What has been your career high so far?
Becoming part of the senior management team at St Piers. It's a privilege to work with such a hard-working group and to be led by a very talented deputy head, June Atkins.
What was your worst moment in teaching?
Getting stuck on a high-wire during a trip in my training year. I'm terrified of heights and the Year 4 students were left sniggering while the instructor climbed up to get me.
What is the best piece of advice you have been given?
I can always hear my mum's words, "Head up and shoulders back." I think she was telling me to show no fear - something key in teaching.
What is the most outrageous thing a colleague has done?
There have been too many to pick from.

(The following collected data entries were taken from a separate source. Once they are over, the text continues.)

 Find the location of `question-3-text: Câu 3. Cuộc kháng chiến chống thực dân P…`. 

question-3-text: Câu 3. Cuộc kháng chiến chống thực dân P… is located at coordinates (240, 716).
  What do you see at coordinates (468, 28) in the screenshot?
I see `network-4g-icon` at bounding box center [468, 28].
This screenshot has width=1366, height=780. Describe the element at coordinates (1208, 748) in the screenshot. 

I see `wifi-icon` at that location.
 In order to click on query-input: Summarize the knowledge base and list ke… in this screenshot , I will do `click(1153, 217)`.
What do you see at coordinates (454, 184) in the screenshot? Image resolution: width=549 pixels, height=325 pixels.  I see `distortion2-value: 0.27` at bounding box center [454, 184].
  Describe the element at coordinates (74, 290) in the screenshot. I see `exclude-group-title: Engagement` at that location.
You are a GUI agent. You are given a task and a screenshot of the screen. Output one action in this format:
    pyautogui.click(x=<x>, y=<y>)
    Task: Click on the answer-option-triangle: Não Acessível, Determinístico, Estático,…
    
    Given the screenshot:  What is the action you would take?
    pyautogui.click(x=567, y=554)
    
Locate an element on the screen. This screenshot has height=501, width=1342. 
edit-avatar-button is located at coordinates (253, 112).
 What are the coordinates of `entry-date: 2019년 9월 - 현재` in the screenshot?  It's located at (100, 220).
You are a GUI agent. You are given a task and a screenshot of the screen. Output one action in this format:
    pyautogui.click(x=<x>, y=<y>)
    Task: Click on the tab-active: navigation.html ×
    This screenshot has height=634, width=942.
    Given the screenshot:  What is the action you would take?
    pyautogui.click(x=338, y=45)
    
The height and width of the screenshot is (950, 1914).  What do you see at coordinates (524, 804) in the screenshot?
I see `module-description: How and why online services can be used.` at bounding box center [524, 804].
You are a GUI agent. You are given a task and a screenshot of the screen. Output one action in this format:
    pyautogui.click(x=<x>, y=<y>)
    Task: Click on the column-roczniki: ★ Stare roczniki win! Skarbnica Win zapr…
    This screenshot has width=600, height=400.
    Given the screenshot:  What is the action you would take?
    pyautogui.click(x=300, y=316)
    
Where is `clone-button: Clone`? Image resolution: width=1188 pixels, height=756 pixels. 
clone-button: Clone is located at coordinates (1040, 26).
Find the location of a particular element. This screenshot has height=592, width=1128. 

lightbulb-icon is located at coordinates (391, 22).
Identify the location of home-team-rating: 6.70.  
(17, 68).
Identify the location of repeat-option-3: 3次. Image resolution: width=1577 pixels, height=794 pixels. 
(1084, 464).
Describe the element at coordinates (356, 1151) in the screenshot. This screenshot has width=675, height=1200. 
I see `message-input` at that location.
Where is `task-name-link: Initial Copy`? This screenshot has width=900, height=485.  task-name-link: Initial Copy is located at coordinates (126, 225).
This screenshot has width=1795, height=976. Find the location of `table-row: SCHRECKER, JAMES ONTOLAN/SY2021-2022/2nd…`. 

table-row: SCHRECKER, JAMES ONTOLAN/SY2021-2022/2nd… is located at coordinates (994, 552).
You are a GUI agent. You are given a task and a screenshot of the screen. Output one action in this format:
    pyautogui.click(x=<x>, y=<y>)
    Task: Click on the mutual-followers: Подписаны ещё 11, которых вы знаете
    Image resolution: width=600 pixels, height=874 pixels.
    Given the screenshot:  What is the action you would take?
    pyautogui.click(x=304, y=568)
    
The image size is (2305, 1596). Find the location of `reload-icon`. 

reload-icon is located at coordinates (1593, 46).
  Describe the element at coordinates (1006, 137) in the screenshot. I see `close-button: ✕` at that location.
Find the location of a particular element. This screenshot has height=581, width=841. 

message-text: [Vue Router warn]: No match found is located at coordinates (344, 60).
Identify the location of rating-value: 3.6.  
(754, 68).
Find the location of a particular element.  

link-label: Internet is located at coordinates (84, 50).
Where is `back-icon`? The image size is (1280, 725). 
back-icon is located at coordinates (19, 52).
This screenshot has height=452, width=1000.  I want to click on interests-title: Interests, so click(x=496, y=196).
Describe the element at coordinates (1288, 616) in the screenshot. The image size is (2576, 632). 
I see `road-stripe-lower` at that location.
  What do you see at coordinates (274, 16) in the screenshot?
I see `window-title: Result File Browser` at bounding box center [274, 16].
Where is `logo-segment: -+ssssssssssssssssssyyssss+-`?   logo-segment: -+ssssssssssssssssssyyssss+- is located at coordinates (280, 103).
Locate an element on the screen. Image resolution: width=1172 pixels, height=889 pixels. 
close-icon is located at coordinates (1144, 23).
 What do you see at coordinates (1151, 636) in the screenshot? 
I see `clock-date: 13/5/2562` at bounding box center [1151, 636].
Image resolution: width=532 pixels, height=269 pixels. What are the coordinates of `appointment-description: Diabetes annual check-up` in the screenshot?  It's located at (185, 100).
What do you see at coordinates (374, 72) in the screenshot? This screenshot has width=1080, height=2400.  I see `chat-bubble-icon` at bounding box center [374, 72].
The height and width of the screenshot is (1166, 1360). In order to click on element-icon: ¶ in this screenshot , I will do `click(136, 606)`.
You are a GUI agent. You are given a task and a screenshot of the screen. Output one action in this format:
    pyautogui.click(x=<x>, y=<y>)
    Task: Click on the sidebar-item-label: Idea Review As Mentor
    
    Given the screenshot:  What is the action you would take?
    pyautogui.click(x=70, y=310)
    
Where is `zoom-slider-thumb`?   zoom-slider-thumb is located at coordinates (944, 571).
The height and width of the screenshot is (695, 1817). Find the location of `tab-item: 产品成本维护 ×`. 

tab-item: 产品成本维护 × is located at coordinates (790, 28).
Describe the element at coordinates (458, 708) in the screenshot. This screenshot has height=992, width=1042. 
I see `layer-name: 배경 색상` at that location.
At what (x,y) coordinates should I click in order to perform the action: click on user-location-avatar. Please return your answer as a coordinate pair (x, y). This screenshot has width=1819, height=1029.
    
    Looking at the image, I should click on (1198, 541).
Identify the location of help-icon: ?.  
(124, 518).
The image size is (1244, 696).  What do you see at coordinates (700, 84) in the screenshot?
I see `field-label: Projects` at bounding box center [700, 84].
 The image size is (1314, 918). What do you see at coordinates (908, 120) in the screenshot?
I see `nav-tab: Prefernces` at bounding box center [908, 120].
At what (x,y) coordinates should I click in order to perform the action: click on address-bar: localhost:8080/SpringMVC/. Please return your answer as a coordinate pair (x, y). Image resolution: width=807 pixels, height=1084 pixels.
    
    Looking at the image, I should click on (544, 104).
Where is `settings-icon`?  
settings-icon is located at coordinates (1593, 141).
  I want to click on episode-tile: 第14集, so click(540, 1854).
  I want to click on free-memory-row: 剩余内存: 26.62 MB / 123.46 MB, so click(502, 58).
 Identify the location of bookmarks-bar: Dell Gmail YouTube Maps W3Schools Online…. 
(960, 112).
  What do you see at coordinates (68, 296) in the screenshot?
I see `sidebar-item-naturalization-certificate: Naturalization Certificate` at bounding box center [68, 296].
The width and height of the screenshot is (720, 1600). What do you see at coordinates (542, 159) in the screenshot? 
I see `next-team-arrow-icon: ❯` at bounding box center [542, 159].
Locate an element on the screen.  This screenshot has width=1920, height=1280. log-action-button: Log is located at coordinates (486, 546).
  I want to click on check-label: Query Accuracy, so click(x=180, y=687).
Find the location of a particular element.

I've seen staff dressed as sumo wrestlers ballet dancing and the deputy head and principal singing Barbie Girl.
What do you do on a Friday evening?
Dissect the week over wine with friends and boyfriend.
Where did you last go on holiday - and why?
The Isle of Mull, for a bit of peace and quiet.
What was the last book you read?
The Power of One by Bryce Courtney.
Are you tech savvy or a Luddite?
Definitely tech savvy. My boyfriend, an IT technician, wouldn't let me be anything else.
Which pupil are you most proud of?
All my students fill me with pride. Many suffer from severe epilepsy and other medical conditions. Regardless, they work so hard and are the happiest, most special students I have ever had the pleasure to work with.
What was the worst excuse you have ever heard?
"Dad put it in his briefcase and he's on a business trip."
What would you be if you hadn't become a teacher?
I didn't have a Plan B. I wanted to be a paramedic, but as I pass out at the sight of blood, not the best career idea.
Anna Barratt is a teacher and member of the senior management team at St Piers School in Surrey, a specialist school run by the National Centre for Young People with Epilepsy.